- Required work -
Can you repeat the lines between the one containing "Click the Yes label under prior experience" and the one containing "pos(334,808)", inclusive, swapping "taskbar" for "dock" and leaving everything else unchanged?

(Rows of pointing data)
===
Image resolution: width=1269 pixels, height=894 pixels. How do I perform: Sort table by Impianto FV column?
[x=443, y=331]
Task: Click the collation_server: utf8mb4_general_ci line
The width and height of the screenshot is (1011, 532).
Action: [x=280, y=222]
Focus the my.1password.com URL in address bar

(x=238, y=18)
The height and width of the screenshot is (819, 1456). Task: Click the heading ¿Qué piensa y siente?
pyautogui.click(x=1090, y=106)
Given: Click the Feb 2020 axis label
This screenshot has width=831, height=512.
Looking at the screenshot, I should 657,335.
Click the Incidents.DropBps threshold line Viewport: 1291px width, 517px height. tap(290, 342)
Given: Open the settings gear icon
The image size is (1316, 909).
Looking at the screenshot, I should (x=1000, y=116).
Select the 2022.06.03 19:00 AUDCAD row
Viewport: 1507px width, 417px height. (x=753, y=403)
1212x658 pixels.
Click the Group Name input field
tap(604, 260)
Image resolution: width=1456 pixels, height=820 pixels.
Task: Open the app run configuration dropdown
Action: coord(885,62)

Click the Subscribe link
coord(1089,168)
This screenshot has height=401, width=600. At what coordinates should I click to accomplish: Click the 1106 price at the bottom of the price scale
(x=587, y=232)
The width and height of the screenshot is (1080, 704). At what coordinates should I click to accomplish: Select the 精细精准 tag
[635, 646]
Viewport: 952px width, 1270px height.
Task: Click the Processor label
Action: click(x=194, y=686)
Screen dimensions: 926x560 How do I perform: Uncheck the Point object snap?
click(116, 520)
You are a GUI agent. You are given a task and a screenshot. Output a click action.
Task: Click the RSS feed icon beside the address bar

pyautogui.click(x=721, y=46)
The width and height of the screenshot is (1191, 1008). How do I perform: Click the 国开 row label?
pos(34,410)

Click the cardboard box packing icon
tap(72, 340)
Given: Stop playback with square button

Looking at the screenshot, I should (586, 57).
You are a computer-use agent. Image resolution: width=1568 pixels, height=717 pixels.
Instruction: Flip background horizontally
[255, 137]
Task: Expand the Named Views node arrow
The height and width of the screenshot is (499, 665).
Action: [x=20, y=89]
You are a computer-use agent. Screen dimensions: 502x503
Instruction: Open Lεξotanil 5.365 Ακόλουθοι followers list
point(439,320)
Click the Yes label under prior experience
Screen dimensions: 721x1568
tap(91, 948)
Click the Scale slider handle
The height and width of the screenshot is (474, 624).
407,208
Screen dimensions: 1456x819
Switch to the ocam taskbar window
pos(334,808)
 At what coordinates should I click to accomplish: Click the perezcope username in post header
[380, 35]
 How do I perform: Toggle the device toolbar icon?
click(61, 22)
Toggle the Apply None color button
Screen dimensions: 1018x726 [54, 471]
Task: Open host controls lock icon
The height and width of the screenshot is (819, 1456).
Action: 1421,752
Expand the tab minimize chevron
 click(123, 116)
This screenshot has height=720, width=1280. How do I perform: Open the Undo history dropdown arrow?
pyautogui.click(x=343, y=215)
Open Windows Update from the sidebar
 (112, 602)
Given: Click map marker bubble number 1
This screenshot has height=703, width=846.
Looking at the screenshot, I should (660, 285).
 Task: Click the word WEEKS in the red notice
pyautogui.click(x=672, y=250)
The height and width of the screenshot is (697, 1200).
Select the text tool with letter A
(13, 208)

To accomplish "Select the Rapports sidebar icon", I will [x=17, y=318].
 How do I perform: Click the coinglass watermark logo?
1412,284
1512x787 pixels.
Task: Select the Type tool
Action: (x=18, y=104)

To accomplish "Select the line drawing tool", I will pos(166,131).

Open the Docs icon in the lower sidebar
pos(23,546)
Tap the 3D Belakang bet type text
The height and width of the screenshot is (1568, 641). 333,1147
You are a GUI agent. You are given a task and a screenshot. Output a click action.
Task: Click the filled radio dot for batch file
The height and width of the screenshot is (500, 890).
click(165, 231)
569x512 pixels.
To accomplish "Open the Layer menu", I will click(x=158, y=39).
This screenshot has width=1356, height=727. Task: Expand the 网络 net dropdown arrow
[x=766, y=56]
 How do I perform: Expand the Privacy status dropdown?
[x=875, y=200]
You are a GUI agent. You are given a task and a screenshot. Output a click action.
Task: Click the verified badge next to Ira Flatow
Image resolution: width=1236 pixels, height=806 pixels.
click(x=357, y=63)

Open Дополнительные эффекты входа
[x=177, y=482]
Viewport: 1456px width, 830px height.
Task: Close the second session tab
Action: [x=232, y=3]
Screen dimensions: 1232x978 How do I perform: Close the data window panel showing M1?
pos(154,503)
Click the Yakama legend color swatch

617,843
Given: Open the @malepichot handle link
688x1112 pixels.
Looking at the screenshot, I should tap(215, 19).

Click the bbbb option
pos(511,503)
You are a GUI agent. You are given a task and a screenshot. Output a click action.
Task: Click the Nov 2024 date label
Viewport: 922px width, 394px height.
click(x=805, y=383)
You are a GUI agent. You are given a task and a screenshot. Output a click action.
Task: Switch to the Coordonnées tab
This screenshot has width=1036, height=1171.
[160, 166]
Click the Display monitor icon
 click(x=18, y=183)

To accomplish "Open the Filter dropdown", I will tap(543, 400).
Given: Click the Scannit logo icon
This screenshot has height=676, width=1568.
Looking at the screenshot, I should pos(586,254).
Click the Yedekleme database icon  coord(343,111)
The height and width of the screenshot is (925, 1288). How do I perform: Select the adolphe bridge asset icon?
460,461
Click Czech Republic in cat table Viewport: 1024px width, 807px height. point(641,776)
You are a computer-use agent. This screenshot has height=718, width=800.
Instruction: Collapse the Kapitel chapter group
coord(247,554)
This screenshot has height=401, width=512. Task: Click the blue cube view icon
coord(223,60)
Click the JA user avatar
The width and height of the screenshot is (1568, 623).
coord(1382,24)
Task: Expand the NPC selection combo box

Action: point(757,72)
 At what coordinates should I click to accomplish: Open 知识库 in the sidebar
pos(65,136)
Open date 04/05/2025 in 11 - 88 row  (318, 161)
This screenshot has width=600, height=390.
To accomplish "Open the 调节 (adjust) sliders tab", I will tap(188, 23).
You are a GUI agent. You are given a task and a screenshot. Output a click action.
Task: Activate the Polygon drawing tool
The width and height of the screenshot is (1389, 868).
===
- Full solution -
Click the Yes label under prior experience
Screen dimensions: 721x1568
tap(91, 948)
Click the Scale slider handle
The height and width of the screenshot is (474, 624).
407,208
Screen dimensions: 1456x819
Switch to the ocam dock window
pos(334,808)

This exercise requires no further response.